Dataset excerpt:
————

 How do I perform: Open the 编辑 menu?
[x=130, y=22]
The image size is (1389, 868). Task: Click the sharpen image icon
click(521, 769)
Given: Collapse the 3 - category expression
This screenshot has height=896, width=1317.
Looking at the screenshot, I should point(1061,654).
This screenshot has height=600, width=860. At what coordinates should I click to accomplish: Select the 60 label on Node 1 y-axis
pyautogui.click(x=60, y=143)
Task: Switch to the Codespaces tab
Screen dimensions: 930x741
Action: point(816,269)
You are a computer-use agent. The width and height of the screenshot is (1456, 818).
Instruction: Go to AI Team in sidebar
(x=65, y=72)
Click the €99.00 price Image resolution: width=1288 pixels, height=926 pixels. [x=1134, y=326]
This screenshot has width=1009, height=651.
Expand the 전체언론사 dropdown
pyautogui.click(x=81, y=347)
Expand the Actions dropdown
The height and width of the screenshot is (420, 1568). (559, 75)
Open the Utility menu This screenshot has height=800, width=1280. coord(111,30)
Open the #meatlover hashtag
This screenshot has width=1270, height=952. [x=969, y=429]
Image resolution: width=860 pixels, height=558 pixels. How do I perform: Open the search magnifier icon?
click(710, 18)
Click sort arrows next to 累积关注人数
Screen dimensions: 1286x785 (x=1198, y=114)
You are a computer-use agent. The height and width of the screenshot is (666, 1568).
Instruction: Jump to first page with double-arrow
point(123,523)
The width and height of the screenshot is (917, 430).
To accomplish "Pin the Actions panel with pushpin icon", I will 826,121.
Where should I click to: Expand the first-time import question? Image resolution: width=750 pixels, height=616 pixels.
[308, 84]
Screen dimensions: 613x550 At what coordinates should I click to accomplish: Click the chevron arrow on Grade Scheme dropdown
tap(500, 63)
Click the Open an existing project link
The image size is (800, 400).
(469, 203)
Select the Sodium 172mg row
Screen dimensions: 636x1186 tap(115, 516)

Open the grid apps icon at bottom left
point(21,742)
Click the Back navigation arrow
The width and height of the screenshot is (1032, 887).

————

:: Exercise ::
Put every line of the records above into a JSON list of strings, with one string per line and blank lines omitted.

:: Answer to this task ::
[
  " How do I perform: Open the 编辑 menu?",
  "[x=130, y=22]",
  "The image size is (1389, 868). Task: Click the sharpen image icon",
  "click(521, 769)",
  "Given: Collapse the 3 - category expression",
  "This screenshot has height=896, width=1317.",
  "Looking at the screenshot, I should point(1061,654).",
  "This screenshot has height=600, width=860. At what coordinates should I click to accomplish: Select the 60 label on Node 1 y-axis",
  "pyautogui.click(x=60, y=143)",
  "Task: Switch to the Codespaces tab",
  "Screen dimensions: 930x741",
  "Action: point(816,269)",
  "You are a computer-use agent. The width and height of the screenshot is (1456, 818).",
  "Instruction: Go to AI Team in sidebar",
  "(x=65, y=72)",
  "Click the €99.00 price Image resolution: width=1288 pixels, height=926 pixels. [x=1134, y=326]",
  "This screenshot has width=1009, height=651.",
  "Expand the 전체언론사 dropdown",
  "pyautogui.click(x=81, y=347)",
  "Expand the Actions dropdown",
  "The height and width of the screenshot is (420, 1568). (559, 75)",
  "Open the Utility menu This screenshot has height=800, width=1280. coord(111,30)",
  "Open the #meatlover hashtag",
  "This screenshot has width=1270, height=952. [x=969, y=429]",
  "Image resolution: width=860 pixels, height=558 pixels. How do I perform: Open the search magnifier icon?",
  "click(710, 18)",
  "Click sort arrows next to 累积关注人数",
  "Screen dimensions: 1286x785 (x=1198, y=114)",
  "You are a computer-use agent. The height and width of the screenshot is (666, 1568).",
  "Instruction: Jump to first page with double-arrow",
  "point(123,523)",
  "The width and height of the screenshot is (917, 430).",
  "To accomplish \"Pin the Actions panel with pushpin icon\", I will 826,121.",
  "Where should I click to: Expand the first-time import question? Image resolution: width=750 pixels, height=616 pixels.",
  "[308, 84]",
  "Screen dimensions: 613x550 At what coordinates should I click to accomplish: Click the chevron arrow on Grade Scheme dropdown",
  "tap(500, 63)",
  "Click the Open an existing project link",
  "The image size is (800, 400).",
  "(469, 203)",
  "Select the Sodium 172mg row",
  "Screen dimensions: 636x1186 tap(115, 516)",
  "Open the grid apps icon at bottom left",
  "point(21,742)",
  "Click the Back navigation arrow",
  "The width and height of the screenshot is (1032, 887)."
]